While Cosby was playing Chicago’s Gate of Horn folk club, opening for Alan Arkin’s old band the Tarriers, Mister Kelly’s owners Oscar and George Marienthal saw him in action and offered him a stint at their popular club on the city’s hippest strip. Cosby, Whitaker writes, was “over the moon” at the offer, which included $750 per week and round trip airfare and a hotel room.
But on the first night, after he’d psyched himself out in his dressing room and after the Kelly’s announcer had introduced Cosby (at Cosby’s suggestion) as “one of America’s fastest rising comedians,” the soon-to-be nationally renowned comedian froze up and ultimately tanked upon tearing through his 35-minute set in half the time.

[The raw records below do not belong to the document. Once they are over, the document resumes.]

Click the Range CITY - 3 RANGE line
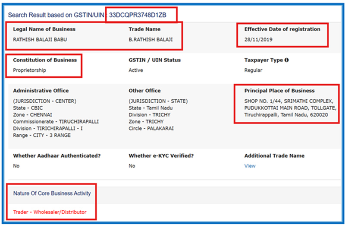This screenshot has height=225, width=345. tap(41, 135)
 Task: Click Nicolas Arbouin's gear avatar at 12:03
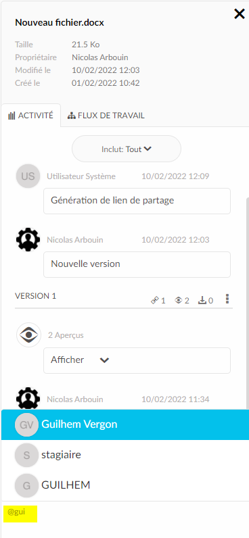(x=28, y=239)
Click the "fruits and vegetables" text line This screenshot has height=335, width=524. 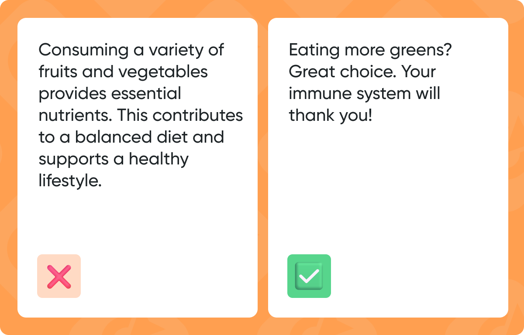tap(123, 72)
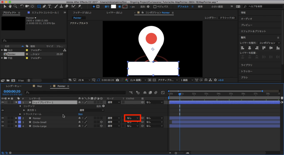Switch to the Map timeline tab
Image resolution: width=284 pixels, height=155 pixels.
(39, 86)
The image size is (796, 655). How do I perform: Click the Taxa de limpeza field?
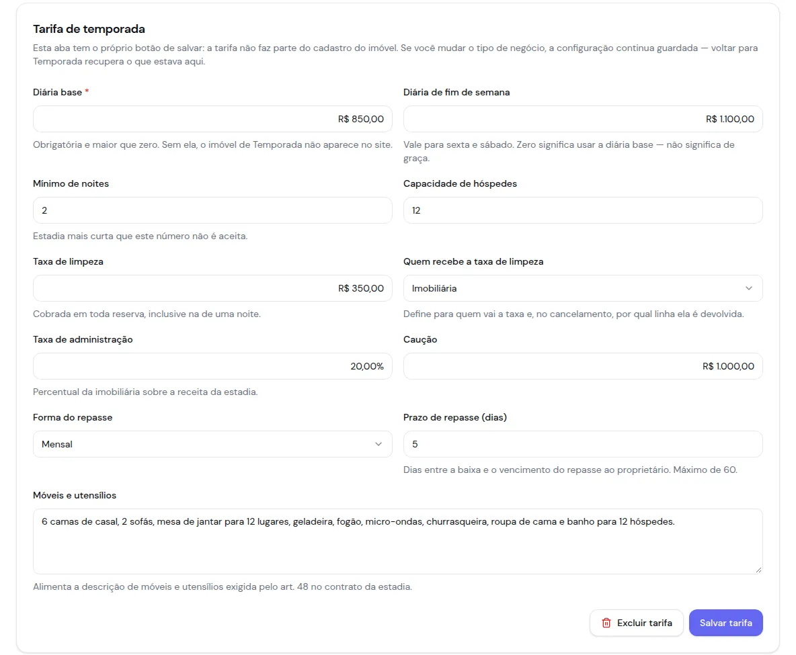(212, 288)
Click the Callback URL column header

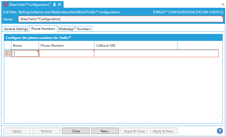pos(136,45)
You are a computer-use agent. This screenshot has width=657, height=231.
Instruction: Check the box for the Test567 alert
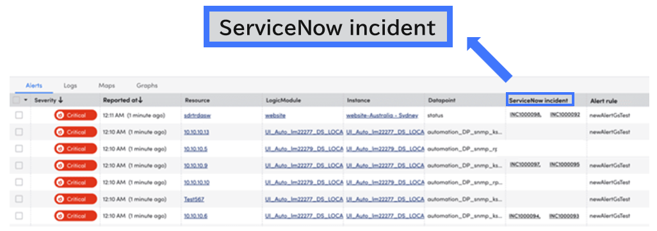click(19, 199)
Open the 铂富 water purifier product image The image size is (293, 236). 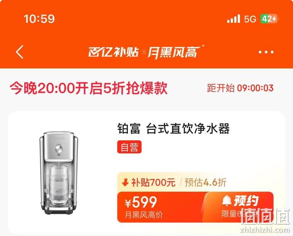click(x=58, y=173)
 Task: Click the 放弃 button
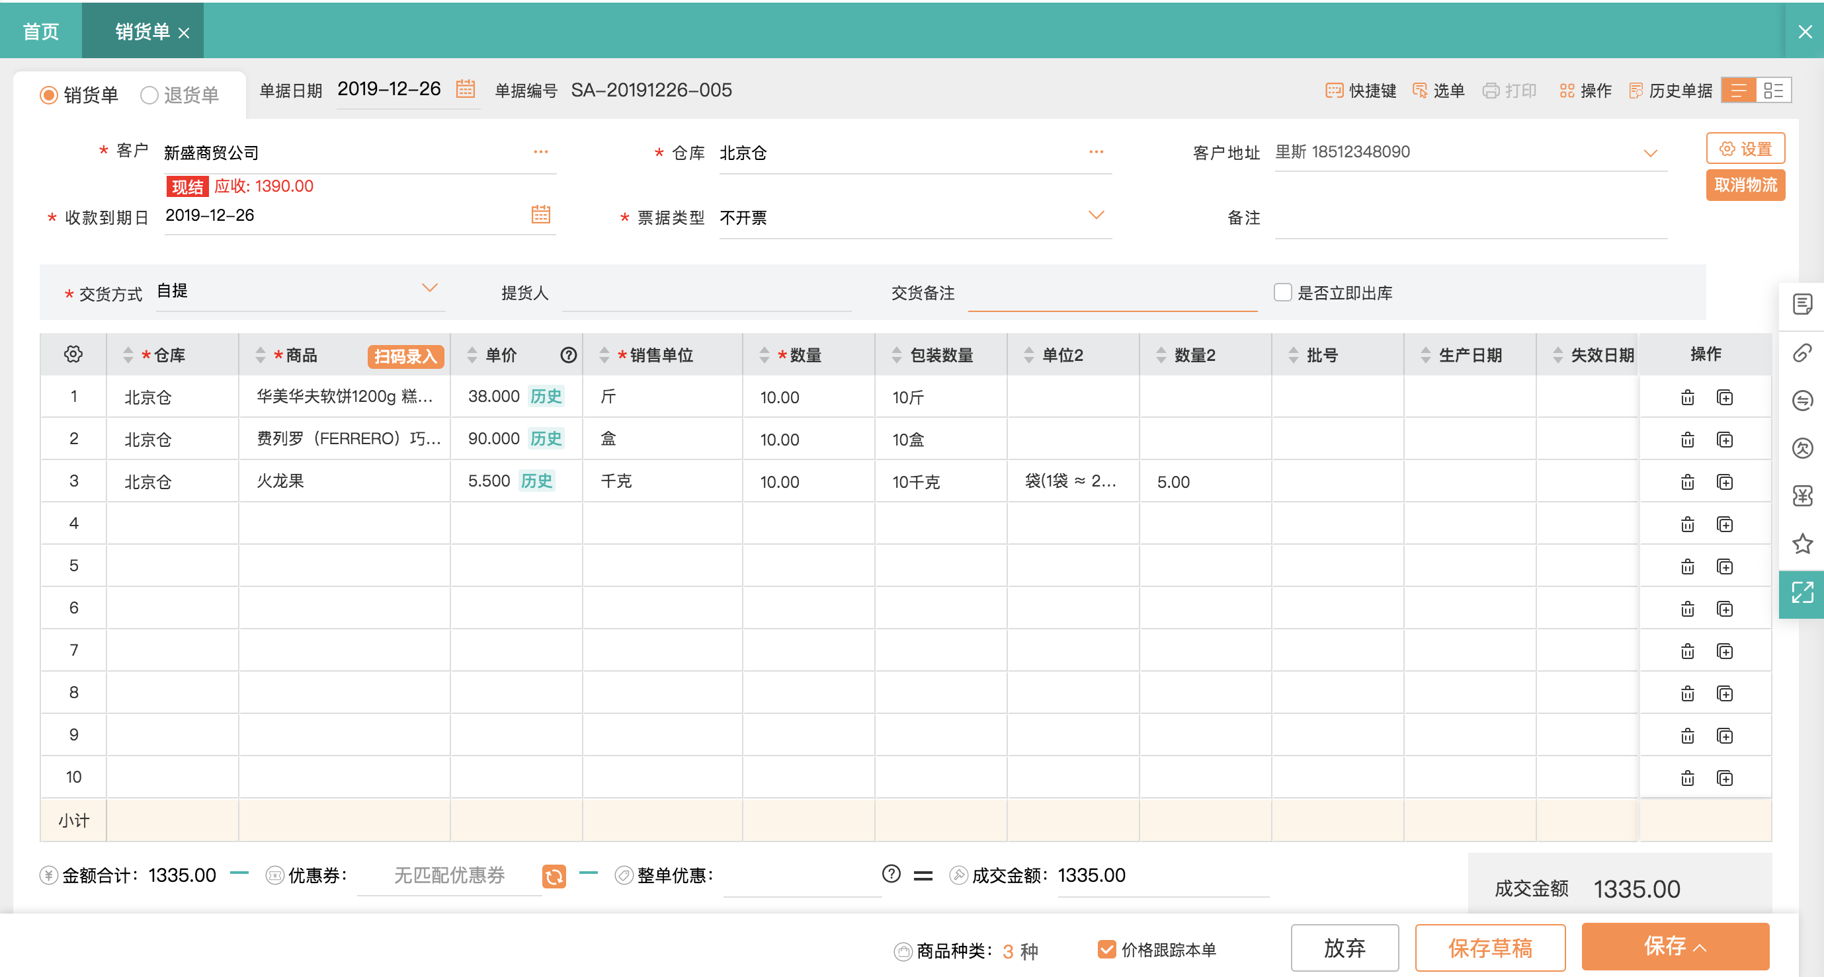1343,943
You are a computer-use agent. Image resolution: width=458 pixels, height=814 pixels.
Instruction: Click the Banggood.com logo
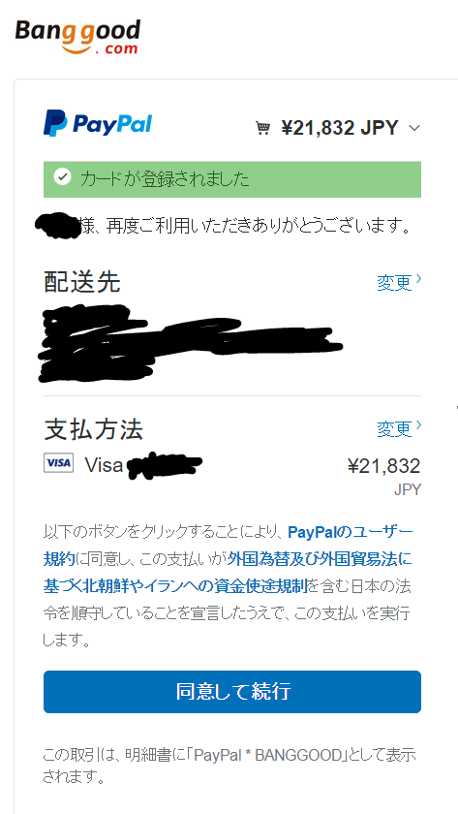point(77,37)
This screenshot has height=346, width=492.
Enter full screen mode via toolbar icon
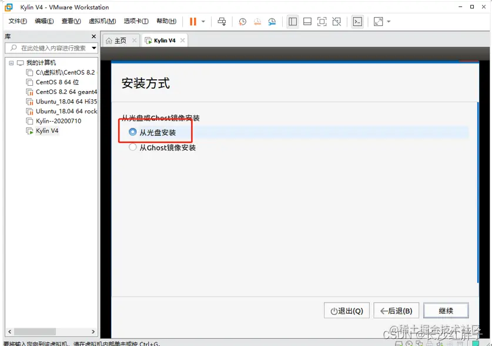pos(322,22)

Afterward, back in his dressing room again, Cosby apologized to George Marienthal and promised to pay him back for expenses incurred so far. He also declined to go back onstage.
“Good!” Marienthal told him according to Whitaker’s account. “Because you stank!”
And while Marienthal refused to accept repayment from Cosby, he asked him to “Just take your things and leave.”
“Marienthal began to walk out,” Whitaker writes, “but then he turned around. ‘Do me a favor though,'” he said. “‘When you get back to the hotel, tell them that I want Bill Cosby back here at eleven o’clock. Because Bill Cosby is funny, and he owes me another show.'”
That evening and the rest of Cosby’s weeks-long run went swimmingly.